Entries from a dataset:
________________________________________
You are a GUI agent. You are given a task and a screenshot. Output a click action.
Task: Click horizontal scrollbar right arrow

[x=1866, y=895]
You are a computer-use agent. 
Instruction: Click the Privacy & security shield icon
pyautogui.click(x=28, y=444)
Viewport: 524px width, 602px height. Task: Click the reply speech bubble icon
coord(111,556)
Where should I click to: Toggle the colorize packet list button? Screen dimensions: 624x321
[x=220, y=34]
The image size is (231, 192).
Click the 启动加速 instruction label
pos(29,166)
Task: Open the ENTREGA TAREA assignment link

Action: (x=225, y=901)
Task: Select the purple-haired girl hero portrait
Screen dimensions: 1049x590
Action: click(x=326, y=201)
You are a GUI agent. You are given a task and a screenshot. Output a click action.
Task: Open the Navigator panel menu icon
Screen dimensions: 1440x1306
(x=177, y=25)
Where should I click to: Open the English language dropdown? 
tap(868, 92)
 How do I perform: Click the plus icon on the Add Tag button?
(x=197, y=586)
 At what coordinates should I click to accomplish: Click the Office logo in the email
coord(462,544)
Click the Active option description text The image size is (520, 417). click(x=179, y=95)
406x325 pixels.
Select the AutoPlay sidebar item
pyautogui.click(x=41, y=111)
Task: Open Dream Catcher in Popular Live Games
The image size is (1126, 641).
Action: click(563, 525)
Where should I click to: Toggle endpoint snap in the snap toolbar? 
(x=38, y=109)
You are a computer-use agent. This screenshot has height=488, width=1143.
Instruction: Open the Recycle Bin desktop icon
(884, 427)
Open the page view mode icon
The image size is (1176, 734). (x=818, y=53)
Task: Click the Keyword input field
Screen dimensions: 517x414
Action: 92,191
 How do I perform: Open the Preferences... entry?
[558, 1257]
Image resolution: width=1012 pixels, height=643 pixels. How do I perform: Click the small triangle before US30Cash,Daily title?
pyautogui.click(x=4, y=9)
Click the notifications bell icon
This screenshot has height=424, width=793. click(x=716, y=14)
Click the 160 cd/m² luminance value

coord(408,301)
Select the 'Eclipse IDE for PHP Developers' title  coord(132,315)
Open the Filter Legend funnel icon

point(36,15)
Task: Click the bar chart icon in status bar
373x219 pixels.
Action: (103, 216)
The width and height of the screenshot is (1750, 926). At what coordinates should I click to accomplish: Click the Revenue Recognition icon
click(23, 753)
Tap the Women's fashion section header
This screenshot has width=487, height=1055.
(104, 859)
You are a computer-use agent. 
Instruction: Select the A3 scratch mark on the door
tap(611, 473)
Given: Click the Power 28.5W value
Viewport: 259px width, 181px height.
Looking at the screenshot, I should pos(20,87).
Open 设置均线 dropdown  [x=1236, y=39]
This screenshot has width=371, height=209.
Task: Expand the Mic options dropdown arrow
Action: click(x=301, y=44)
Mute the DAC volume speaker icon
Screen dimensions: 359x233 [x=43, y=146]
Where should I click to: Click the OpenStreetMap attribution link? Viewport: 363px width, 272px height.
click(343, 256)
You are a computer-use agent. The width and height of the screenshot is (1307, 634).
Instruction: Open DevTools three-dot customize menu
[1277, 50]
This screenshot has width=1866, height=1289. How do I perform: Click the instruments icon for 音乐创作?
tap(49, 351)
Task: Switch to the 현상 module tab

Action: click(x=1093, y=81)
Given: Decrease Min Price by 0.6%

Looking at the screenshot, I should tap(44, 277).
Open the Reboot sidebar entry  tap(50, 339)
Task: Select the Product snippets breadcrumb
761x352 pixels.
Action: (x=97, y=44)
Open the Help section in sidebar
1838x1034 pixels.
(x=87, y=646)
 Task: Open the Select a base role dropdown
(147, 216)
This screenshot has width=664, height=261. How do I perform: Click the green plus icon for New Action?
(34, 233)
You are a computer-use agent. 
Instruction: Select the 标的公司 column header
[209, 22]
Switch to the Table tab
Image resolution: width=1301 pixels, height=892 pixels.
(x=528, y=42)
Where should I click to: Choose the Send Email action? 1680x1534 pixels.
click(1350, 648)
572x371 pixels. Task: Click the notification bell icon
________________________________________
**YOUR GOAL**
Put the lines from the one containing "Where should I click to: Open" to the one containing "pyautogui.click(x=41, y=111)", both included, into a JSON list of strings with one string per line and any blank lines omitted.

**RESULT OF THIS TASK**
[
  "Where should I click to: Open the English language dropdown? ",
  "tap(868, 92)",
  " How do I perform: Click the plus icon on the Add Tag button?",
  "(x=197, y=586)",
  " At what coordinates should I click to accomplish: Click the Office logo in the email",
  "coord(462,544)",
  "Click the Active option description text The image size is (520, 417). click(x=179, y=95)",
  "406x325 pixels.",
  "Select the AutoPlay sidebar item",
  "pyautogui.click(x=41, y=111)"
]